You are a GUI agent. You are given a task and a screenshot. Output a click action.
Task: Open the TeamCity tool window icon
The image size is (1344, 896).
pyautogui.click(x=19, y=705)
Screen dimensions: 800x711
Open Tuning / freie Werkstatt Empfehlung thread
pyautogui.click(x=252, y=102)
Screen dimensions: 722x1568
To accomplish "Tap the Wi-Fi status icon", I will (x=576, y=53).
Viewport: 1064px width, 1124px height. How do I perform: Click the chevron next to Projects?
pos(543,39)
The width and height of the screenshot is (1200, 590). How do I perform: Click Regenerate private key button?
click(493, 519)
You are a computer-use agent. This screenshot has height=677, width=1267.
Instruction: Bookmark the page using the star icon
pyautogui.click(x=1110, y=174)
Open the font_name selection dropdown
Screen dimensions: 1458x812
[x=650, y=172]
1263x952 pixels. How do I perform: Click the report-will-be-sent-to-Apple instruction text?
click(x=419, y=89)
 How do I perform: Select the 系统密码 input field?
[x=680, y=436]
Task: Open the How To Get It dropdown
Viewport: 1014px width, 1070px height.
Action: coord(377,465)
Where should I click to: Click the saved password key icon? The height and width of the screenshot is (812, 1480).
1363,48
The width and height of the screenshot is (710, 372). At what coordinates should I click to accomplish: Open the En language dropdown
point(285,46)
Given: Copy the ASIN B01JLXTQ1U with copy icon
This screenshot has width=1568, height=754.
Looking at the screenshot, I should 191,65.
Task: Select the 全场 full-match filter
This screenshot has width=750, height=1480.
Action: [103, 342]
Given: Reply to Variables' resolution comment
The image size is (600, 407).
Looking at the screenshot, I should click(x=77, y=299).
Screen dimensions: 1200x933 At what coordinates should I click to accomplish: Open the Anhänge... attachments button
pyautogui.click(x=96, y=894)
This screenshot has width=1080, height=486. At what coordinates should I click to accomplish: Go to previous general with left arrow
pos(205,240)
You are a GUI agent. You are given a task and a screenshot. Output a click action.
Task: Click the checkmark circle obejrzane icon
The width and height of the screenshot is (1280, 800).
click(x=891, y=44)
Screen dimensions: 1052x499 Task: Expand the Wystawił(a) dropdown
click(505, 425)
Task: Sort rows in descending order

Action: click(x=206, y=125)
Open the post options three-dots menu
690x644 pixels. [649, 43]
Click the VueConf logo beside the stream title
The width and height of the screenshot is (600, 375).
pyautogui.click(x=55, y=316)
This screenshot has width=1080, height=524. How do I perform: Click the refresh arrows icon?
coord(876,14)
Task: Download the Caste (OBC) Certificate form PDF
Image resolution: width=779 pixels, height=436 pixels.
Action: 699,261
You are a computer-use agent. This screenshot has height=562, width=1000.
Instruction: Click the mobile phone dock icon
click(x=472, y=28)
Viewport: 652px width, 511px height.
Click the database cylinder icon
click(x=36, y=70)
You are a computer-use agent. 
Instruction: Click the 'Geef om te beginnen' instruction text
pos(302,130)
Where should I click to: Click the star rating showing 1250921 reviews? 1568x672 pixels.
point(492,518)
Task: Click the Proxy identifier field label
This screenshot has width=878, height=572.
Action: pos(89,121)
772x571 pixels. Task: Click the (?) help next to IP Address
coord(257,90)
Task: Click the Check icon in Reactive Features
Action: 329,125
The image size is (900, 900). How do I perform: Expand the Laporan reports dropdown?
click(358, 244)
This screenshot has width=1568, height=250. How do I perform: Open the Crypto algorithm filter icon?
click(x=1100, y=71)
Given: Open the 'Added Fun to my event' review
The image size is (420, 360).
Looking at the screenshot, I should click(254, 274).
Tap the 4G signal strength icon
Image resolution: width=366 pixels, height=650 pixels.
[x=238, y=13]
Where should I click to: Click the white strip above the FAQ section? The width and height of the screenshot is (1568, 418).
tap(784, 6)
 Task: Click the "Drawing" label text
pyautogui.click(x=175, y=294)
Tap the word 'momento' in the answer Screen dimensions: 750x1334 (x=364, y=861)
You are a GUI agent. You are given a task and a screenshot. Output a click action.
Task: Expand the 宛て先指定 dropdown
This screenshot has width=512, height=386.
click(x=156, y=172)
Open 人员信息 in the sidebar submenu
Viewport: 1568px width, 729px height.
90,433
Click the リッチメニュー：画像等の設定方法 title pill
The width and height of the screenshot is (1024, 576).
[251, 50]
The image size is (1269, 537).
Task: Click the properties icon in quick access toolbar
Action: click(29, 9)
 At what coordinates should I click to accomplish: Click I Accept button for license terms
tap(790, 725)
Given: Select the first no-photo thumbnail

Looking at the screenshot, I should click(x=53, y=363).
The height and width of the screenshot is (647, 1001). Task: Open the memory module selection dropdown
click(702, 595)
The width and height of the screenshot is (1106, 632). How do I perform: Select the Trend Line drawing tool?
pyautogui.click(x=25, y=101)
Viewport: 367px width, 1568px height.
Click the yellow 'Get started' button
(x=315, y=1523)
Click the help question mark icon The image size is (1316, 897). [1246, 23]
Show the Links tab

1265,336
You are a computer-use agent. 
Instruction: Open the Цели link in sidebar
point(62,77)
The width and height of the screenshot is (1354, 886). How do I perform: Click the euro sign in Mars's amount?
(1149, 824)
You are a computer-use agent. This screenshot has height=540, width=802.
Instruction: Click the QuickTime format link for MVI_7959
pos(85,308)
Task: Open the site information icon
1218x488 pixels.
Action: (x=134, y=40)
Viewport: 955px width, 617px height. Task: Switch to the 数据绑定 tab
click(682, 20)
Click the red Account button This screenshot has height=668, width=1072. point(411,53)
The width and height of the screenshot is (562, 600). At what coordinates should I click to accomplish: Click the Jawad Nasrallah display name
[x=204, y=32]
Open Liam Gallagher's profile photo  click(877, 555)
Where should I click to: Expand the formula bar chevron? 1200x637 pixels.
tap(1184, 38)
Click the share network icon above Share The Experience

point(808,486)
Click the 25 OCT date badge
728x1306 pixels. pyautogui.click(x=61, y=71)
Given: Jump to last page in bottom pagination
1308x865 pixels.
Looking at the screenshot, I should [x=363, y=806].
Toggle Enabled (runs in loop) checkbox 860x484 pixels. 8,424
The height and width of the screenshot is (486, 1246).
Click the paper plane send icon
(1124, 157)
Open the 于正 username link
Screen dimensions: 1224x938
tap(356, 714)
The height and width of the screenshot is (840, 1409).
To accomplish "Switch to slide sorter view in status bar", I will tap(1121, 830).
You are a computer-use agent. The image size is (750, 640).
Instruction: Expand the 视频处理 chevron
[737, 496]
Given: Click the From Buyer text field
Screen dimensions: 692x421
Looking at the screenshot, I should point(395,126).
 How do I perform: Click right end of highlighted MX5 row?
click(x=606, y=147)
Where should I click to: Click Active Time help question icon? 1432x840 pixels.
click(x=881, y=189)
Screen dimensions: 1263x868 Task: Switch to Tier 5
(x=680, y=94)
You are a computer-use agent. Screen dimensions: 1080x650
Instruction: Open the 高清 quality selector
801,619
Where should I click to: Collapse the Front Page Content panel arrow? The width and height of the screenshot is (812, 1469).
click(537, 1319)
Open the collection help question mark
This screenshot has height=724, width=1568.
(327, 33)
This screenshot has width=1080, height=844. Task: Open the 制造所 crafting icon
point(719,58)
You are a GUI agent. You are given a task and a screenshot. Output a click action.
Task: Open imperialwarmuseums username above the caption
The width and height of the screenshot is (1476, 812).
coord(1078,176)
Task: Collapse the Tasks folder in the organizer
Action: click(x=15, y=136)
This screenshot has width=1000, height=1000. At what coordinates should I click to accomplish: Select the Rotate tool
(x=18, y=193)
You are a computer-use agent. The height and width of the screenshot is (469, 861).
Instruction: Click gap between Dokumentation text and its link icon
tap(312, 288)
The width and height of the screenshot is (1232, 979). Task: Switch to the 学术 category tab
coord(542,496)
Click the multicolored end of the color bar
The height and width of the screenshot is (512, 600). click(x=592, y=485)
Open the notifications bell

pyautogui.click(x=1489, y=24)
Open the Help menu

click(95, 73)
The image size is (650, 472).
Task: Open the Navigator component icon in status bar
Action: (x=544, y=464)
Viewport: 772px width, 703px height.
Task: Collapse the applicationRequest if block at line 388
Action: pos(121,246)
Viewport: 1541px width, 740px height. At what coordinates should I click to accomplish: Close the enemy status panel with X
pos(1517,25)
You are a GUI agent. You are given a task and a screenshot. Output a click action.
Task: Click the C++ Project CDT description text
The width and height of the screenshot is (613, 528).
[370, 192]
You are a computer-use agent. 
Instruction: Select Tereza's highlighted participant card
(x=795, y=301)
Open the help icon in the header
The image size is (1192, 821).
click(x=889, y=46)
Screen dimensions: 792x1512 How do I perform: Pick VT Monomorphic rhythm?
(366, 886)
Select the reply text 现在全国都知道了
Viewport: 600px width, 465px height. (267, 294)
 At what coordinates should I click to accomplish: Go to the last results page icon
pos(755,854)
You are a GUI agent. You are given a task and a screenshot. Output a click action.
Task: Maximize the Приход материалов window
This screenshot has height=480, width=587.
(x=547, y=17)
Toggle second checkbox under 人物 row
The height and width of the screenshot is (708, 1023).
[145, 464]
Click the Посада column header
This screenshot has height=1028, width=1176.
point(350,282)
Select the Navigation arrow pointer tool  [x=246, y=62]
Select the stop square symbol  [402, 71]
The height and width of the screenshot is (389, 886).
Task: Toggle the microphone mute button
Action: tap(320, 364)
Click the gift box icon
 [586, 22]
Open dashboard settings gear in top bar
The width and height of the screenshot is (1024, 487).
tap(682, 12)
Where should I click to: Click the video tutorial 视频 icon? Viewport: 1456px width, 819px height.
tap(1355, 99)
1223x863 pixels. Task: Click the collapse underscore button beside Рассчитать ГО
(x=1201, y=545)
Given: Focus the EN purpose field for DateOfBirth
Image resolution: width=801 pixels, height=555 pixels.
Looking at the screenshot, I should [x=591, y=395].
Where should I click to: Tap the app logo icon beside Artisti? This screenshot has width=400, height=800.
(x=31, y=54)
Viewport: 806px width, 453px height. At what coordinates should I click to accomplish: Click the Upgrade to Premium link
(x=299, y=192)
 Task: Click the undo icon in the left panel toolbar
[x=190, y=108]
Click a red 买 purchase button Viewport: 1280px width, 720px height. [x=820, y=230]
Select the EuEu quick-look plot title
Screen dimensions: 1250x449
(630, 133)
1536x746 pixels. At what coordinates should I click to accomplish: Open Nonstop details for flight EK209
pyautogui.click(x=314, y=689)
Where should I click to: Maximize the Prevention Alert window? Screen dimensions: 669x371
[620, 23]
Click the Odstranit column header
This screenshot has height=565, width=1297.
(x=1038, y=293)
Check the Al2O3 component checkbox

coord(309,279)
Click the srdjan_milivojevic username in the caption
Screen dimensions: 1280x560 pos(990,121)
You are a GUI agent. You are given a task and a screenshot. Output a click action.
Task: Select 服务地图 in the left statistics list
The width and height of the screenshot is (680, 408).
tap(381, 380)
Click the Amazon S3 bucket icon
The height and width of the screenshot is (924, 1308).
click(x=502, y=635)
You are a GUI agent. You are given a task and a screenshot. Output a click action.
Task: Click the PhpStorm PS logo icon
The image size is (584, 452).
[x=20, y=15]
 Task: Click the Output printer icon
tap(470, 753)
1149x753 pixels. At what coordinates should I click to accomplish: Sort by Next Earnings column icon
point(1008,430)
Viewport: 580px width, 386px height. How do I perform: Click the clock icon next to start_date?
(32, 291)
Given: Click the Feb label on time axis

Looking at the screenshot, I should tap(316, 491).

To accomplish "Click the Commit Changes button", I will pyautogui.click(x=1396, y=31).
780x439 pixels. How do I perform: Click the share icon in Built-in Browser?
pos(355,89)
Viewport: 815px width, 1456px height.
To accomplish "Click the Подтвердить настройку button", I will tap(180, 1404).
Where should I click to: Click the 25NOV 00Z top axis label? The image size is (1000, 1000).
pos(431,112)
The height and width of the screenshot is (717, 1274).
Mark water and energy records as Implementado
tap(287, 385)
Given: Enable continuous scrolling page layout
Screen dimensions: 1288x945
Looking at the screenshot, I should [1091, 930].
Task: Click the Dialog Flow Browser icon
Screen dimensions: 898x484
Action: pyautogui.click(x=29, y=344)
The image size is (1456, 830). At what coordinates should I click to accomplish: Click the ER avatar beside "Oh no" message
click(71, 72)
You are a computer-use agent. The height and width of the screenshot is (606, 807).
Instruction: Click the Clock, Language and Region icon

■ ■ ■ ■ ■

- What this task involves -
The result consists of the line with "Screen dimensions: 898x484" through the last line of the entries above, repeated exactly and with nothing else.

- Expected output -
Screen dimensions: 898x484
Action: pyautogui.click(x=29, y=344)
The image size is (1456, 830). At what coordinates should I click to accomplish: Click the ER avatar beside "Oh no" message
click(71, 72)
You are a computer-use agent. The height and width of the screenshot is (606, 807).
Instruction: Click the Clock, Language and Region icon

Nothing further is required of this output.